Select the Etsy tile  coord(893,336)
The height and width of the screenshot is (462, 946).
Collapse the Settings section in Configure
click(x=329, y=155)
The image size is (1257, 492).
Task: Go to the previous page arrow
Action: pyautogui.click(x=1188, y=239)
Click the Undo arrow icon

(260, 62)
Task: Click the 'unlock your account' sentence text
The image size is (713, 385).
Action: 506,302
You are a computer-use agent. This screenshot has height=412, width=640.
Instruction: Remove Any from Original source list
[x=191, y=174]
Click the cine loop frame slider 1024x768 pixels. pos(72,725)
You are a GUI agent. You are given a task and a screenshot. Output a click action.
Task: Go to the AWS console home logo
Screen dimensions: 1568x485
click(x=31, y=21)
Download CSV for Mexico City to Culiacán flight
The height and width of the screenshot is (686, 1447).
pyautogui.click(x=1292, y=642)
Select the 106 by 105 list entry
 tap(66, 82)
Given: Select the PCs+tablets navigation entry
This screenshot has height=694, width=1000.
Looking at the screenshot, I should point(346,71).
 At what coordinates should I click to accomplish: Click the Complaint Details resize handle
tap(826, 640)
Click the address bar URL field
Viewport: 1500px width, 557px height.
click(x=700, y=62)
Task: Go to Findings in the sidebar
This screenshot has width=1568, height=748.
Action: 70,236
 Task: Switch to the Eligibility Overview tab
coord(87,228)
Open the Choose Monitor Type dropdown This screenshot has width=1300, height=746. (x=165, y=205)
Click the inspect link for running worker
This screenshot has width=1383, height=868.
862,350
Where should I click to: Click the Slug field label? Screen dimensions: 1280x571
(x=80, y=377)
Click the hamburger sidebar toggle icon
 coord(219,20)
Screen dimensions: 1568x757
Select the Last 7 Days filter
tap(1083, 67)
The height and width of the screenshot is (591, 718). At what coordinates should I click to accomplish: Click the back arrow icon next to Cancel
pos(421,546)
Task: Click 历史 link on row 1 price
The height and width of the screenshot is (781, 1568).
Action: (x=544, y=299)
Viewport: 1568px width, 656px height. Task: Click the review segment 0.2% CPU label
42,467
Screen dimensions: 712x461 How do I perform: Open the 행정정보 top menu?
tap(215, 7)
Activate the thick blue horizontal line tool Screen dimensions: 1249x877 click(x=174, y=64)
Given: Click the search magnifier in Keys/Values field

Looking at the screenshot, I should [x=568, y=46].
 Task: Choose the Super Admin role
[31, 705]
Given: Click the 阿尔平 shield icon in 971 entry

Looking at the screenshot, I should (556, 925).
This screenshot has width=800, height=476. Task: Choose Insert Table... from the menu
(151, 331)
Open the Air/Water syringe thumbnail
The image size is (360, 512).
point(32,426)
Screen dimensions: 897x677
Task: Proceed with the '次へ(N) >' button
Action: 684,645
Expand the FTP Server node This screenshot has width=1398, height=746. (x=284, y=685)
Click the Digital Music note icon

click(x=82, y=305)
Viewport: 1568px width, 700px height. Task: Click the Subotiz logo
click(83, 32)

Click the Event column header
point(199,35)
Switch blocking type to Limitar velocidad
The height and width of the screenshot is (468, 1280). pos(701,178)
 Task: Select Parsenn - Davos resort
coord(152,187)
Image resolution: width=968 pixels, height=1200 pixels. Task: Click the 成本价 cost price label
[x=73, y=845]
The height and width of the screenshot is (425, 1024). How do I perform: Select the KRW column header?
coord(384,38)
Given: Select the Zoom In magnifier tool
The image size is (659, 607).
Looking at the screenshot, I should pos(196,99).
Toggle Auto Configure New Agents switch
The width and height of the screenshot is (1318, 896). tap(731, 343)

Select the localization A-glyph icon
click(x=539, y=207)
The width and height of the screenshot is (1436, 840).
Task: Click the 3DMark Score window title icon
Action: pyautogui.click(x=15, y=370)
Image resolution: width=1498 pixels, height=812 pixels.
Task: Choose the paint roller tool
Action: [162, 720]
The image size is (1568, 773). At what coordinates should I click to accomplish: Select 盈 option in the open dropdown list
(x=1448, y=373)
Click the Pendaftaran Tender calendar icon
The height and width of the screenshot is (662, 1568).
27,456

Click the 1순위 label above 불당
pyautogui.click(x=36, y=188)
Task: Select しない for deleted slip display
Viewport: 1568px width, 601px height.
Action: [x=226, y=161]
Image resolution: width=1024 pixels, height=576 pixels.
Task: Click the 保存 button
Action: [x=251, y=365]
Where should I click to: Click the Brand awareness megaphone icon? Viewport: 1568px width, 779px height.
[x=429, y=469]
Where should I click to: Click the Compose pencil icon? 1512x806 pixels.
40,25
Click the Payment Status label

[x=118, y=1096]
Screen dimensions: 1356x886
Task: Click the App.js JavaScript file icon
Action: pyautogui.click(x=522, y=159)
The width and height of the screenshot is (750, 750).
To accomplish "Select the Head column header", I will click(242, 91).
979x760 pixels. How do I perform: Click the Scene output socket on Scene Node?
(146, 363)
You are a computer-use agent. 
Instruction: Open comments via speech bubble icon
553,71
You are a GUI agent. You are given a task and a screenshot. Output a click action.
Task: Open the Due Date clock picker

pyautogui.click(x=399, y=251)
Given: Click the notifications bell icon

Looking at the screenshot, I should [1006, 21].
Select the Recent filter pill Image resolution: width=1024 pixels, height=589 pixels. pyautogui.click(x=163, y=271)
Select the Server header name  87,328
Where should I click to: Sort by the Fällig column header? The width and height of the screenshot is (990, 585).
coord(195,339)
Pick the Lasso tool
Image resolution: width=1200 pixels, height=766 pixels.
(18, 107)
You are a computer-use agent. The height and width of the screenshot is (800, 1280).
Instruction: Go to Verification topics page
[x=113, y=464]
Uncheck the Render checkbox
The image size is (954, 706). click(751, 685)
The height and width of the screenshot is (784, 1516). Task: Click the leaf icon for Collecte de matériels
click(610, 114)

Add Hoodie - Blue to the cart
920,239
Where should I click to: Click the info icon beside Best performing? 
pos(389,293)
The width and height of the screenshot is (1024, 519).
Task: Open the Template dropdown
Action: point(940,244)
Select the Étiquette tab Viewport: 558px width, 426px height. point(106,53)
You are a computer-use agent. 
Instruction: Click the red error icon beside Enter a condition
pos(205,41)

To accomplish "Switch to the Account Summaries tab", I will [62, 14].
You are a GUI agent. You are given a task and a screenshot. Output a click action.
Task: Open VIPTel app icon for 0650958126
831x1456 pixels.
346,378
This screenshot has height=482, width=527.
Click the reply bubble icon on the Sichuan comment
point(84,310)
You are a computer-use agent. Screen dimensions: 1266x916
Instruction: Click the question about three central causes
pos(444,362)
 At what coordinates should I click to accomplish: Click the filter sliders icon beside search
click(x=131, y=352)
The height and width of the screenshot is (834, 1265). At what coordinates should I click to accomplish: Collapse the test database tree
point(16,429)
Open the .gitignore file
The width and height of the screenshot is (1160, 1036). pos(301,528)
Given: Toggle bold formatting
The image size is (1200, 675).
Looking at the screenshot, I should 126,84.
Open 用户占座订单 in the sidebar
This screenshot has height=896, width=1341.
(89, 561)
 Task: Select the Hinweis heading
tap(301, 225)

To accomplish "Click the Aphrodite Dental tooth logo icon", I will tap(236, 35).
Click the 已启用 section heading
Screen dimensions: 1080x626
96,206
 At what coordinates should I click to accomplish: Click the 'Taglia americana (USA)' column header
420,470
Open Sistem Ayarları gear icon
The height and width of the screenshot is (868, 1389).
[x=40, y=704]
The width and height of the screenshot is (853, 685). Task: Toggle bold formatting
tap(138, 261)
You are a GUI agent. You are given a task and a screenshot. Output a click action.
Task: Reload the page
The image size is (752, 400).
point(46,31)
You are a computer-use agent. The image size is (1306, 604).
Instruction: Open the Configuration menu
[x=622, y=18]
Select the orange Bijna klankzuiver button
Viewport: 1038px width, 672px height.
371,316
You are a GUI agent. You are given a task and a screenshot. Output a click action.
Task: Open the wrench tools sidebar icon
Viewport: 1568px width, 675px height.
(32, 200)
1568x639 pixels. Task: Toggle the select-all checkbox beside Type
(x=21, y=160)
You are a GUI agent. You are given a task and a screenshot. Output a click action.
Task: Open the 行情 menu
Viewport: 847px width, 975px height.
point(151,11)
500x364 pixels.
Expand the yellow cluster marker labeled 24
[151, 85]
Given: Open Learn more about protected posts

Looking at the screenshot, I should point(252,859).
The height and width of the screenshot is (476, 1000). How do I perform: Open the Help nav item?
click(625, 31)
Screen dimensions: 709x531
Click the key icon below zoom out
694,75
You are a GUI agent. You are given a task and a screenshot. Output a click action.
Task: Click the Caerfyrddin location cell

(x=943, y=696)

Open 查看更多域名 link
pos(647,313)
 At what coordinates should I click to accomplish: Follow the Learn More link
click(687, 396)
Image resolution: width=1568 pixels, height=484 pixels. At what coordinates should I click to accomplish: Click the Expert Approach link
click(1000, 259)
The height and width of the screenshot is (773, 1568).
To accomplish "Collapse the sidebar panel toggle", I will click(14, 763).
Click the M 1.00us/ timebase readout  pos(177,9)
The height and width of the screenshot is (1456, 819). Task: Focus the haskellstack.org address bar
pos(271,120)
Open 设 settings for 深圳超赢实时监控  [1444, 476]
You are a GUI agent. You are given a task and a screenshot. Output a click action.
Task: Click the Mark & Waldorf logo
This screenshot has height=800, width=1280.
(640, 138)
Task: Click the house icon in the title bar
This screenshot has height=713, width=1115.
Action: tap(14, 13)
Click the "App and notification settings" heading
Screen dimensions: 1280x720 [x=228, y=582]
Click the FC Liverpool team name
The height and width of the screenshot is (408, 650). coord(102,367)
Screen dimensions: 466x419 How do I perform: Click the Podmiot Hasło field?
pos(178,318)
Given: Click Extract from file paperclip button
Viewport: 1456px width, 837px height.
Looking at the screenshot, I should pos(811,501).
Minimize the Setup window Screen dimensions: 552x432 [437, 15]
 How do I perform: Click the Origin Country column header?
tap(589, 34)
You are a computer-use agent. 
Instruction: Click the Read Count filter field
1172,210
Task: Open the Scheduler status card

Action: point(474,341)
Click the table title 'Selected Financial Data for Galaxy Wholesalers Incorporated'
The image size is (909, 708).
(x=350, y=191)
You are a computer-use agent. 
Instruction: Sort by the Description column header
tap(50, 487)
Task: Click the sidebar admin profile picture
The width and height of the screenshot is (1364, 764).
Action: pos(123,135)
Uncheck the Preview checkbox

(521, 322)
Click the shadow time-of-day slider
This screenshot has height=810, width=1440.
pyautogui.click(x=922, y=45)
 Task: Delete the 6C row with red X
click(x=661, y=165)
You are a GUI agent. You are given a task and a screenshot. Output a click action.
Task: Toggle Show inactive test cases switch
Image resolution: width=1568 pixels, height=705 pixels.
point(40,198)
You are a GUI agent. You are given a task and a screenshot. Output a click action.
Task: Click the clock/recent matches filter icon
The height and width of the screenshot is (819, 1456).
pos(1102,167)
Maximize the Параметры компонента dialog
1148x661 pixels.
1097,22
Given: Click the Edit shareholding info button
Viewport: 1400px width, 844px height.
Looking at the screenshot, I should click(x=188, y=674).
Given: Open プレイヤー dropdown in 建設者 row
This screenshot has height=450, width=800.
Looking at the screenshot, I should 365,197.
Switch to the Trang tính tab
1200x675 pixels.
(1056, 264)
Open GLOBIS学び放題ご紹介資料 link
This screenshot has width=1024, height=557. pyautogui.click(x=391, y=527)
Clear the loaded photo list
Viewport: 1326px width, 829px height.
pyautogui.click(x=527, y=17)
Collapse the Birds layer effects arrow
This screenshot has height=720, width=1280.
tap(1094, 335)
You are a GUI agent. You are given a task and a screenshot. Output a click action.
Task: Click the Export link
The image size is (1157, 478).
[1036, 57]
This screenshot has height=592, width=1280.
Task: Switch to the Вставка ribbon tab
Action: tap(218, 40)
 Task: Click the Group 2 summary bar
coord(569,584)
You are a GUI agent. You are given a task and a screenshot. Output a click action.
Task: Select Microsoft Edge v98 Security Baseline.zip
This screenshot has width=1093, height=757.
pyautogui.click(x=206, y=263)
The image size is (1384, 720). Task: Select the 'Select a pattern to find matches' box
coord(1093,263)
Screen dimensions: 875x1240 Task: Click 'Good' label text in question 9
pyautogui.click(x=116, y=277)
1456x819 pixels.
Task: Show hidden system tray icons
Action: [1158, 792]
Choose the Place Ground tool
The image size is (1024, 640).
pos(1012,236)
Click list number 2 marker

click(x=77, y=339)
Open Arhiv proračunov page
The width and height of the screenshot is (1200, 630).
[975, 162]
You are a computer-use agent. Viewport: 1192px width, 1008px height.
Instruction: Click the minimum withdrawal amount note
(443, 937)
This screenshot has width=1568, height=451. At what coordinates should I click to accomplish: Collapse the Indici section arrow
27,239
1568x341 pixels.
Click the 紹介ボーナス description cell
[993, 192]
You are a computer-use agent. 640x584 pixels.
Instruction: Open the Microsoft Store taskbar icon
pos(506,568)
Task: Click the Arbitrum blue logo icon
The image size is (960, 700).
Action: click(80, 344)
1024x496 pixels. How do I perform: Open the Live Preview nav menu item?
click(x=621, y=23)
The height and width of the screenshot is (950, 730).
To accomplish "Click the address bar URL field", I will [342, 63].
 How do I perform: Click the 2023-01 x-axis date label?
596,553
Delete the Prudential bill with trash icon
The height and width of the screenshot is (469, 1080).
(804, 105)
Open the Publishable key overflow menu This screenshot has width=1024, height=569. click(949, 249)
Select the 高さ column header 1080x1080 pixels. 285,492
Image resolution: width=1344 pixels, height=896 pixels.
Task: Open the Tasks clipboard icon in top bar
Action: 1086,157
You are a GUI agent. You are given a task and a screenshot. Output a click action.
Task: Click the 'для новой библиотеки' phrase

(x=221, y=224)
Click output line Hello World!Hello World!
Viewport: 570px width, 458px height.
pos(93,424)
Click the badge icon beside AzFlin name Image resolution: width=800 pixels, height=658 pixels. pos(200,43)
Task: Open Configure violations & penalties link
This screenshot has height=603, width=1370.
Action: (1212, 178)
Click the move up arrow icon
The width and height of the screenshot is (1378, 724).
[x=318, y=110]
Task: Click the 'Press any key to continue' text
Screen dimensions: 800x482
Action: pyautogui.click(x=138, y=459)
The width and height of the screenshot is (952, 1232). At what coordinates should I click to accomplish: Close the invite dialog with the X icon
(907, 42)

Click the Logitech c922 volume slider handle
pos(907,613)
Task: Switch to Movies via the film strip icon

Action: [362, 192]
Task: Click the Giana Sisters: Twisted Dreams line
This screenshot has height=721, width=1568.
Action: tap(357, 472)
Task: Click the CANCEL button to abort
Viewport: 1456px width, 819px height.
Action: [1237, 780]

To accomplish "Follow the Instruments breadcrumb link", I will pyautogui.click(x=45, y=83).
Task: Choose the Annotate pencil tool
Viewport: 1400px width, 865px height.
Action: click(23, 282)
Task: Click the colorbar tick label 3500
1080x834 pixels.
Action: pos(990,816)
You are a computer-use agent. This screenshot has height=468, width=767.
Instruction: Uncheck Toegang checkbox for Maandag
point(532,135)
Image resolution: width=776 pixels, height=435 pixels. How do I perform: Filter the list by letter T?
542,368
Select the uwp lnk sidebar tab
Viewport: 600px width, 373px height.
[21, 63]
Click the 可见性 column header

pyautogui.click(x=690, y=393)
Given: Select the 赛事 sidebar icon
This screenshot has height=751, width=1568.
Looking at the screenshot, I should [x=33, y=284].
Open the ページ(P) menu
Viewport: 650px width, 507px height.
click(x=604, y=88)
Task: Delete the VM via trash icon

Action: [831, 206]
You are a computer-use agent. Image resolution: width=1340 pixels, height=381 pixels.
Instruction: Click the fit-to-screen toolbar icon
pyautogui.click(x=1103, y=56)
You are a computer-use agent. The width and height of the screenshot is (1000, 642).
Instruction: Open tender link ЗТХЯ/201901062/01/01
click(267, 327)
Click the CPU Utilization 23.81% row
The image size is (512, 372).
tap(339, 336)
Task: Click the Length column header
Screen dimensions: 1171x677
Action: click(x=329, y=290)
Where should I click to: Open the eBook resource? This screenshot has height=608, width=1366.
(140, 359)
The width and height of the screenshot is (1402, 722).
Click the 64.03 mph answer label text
★ ★ ★ ★
■ DIRECTIONS FOR THIS TASK ■
In the entries above, find the line holding "Click the cine" and the line holding "Task: Go to Findings in the sidebar"; print both of them and every line between, exactly, and nothing else.

■ RESPONSE TO THE EXERCISE ■
Click the cine loop frame slider 1024x768 pixels. pos(72,725)
You are a GUI agent. You are given a task and a screenshot. Output a click action.
Task: Go to the AWS console home logo
Screen dimensions: 1568x485
click(x=31, y=21)
Download CSV for Mexico City to Culiacán flight
The height and width of the screenshot is (686, 1447).
pyautogui.click(x=1292, y=642)
Select the 106 by 105 list entry
 tap(66, 82)
Given: Select the PCs+tablets navigation entry
This screenshot has height=694, width=1000.
Looking at the screenshot, I should point(346,71).
 At what coordinates should I click to accomplish: Click the Complaint Details resize handle
tap(826, 640)
Click the address bar URL field
Viewport: 1500px width, 557px height.
click(x=700, y=62)
Task: Go to Findings in the sidebar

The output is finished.